What the task asks: Could you reproduce, word for word, the part of the items that opens with the line containing "Find the location of a particular element. This" and closes with the line containing "Describe the element at coordinates (66, 368)", including both of those lines?

======== Data for this exercise ========

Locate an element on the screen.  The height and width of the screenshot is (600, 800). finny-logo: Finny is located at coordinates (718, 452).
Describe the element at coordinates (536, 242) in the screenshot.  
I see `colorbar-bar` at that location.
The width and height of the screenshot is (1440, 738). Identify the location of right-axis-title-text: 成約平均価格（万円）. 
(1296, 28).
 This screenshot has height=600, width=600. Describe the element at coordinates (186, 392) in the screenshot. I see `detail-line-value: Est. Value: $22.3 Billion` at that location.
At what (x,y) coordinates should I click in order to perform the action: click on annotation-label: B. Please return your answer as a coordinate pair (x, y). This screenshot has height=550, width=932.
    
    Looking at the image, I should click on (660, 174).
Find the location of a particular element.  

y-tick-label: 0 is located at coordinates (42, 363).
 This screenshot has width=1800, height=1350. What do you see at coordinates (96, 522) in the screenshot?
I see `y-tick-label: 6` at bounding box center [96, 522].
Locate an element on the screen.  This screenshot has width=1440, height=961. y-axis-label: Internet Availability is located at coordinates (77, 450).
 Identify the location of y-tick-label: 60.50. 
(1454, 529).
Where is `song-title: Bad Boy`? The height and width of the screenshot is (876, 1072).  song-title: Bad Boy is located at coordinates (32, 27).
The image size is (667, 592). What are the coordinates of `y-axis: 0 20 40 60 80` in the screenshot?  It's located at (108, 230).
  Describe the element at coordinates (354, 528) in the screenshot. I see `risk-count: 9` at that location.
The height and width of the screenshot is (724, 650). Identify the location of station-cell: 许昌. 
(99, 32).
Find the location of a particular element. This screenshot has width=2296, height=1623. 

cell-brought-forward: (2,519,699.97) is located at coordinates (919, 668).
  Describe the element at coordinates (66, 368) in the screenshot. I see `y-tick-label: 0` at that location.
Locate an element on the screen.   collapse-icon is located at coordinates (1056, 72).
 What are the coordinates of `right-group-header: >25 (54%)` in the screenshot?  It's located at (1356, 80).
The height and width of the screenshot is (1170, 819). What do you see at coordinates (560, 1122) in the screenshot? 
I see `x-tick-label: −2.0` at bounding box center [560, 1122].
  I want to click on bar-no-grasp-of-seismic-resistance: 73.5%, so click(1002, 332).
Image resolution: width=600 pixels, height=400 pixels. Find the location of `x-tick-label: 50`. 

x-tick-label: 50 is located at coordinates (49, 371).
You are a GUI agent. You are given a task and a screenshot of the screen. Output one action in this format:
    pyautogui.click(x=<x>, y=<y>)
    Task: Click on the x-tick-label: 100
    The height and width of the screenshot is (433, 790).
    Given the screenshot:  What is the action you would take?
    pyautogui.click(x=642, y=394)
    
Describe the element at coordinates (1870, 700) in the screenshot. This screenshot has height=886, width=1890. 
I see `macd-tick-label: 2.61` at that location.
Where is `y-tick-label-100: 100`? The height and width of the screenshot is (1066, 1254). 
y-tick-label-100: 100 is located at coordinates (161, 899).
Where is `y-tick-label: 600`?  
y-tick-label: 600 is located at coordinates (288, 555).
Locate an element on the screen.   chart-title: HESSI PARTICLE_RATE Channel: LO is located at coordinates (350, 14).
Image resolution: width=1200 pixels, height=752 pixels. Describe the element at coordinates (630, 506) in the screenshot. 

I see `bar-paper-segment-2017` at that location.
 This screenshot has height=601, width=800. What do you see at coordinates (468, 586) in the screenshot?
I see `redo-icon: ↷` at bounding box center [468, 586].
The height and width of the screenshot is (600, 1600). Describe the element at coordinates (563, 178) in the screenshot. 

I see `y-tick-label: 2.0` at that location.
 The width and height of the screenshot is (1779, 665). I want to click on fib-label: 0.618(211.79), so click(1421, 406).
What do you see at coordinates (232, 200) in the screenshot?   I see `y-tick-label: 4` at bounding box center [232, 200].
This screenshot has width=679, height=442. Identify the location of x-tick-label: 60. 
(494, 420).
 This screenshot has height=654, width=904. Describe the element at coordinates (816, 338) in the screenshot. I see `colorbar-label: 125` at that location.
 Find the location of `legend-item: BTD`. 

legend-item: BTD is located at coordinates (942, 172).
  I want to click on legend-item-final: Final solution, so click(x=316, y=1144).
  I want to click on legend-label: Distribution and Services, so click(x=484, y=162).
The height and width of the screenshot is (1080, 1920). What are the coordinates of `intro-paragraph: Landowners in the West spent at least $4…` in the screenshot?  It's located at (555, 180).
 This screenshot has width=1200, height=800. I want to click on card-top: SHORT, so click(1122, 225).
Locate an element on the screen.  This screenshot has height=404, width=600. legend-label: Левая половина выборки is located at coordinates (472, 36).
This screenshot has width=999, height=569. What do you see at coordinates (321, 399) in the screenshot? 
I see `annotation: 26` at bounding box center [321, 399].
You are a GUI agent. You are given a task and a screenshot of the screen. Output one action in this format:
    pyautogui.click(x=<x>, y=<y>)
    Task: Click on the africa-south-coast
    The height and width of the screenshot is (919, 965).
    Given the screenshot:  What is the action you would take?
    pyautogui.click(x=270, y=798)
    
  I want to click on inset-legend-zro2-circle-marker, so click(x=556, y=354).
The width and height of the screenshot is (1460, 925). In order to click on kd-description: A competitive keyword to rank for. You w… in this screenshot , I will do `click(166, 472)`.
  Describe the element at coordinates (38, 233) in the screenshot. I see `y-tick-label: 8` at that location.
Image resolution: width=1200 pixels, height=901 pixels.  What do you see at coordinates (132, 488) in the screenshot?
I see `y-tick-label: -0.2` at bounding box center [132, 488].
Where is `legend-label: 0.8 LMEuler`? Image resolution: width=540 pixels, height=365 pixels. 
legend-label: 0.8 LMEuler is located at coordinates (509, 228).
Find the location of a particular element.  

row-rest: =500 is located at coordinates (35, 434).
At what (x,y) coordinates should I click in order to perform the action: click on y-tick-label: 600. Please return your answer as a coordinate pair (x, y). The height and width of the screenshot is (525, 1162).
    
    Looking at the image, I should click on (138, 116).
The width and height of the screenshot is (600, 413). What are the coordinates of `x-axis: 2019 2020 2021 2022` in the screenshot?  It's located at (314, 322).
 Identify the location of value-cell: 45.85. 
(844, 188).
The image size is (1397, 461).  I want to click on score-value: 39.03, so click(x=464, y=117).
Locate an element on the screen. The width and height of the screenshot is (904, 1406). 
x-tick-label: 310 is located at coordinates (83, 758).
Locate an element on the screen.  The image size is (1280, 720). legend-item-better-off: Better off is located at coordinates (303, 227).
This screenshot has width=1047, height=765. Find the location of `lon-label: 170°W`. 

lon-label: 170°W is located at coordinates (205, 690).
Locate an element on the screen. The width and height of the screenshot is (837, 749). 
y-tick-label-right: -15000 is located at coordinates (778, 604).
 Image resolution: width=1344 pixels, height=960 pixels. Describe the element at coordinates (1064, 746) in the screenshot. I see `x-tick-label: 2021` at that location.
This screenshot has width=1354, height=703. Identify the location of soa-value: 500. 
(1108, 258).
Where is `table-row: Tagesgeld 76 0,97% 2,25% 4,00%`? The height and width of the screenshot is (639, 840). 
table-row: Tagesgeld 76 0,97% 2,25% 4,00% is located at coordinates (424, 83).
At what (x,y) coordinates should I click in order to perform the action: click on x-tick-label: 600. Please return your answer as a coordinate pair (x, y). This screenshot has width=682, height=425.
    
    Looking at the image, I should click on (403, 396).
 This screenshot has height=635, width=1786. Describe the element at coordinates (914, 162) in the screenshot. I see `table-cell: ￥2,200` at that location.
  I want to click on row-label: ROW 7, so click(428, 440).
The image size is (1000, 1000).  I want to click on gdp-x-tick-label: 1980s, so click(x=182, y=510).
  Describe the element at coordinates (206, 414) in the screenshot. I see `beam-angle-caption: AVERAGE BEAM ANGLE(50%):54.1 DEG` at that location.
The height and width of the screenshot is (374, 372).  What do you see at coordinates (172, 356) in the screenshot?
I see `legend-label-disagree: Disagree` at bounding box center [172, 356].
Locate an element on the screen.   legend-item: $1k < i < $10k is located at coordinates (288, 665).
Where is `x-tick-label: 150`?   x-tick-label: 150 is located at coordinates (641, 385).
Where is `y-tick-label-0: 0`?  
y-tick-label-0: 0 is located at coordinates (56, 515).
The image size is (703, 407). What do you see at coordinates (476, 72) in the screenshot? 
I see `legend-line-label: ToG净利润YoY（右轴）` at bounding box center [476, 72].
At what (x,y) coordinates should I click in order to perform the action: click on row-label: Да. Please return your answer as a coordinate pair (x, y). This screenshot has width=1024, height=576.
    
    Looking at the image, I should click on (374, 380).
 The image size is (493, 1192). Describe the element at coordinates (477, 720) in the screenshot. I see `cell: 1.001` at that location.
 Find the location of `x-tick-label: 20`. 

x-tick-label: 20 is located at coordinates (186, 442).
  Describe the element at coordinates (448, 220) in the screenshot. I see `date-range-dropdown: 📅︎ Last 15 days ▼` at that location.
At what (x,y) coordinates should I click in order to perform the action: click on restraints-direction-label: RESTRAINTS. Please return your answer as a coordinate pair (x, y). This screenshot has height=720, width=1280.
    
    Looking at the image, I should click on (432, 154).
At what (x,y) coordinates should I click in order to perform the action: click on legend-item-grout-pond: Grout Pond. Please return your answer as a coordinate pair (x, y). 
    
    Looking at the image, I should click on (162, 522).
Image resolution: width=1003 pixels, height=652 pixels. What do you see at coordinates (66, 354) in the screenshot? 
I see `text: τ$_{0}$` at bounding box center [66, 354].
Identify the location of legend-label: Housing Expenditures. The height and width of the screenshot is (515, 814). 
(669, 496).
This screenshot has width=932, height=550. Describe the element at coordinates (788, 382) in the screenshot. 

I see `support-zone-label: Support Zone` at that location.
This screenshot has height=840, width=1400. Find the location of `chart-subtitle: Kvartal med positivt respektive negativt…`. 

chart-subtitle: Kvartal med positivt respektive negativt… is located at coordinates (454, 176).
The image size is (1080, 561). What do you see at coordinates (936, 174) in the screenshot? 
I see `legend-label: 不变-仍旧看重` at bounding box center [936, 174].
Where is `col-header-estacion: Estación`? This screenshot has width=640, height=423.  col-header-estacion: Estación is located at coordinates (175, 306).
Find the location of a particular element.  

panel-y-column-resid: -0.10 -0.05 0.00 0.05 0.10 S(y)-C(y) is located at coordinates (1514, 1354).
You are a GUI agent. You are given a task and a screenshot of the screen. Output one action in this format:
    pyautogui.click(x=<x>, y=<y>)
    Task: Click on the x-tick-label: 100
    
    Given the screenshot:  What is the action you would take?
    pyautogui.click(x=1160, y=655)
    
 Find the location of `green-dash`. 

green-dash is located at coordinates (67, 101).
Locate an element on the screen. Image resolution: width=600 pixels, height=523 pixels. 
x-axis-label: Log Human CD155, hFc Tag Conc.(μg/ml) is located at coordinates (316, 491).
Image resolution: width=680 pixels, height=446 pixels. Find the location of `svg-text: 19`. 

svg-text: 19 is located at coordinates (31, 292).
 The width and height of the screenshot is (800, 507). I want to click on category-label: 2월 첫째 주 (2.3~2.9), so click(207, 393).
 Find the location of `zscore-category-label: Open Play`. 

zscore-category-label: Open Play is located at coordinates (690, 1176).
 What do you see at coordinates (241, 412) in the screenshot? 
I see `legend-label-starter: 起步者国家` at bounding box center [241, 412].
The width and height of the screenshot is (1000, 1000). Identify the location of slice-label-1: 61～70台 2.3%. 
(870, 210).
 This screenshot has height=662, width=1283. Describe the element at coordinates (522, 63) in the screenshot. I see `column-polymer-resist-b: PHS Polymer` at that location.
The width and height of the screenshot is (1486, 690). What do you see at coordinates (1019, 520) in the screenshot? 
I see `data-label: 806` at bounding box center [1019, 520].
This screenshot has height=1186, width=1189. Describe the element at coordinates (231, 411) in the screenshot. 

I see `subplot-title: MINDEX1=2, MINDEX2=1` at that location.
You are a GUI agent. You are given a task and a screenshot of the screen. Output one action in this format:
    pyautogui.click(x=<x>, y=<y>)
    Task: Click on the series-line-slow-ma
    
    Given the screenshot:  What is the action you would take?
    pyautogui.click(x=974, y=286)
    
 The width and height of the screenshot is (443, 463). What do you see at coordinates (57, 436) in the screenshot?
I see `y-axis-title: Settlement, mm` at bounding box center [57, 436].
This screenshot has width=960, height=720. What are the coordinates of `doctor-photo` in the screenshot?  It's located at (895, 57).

========

Solution to this problem:
Find the location of a particular element. This screenshot has width=2296, height=1623. 

cell-brought-forward: (2,519,699.97) is located at coordinates (919, 668).
  Describe the element at coordinates (66, 368) in the screenshot. I see `y-tick-label: 0` at that location.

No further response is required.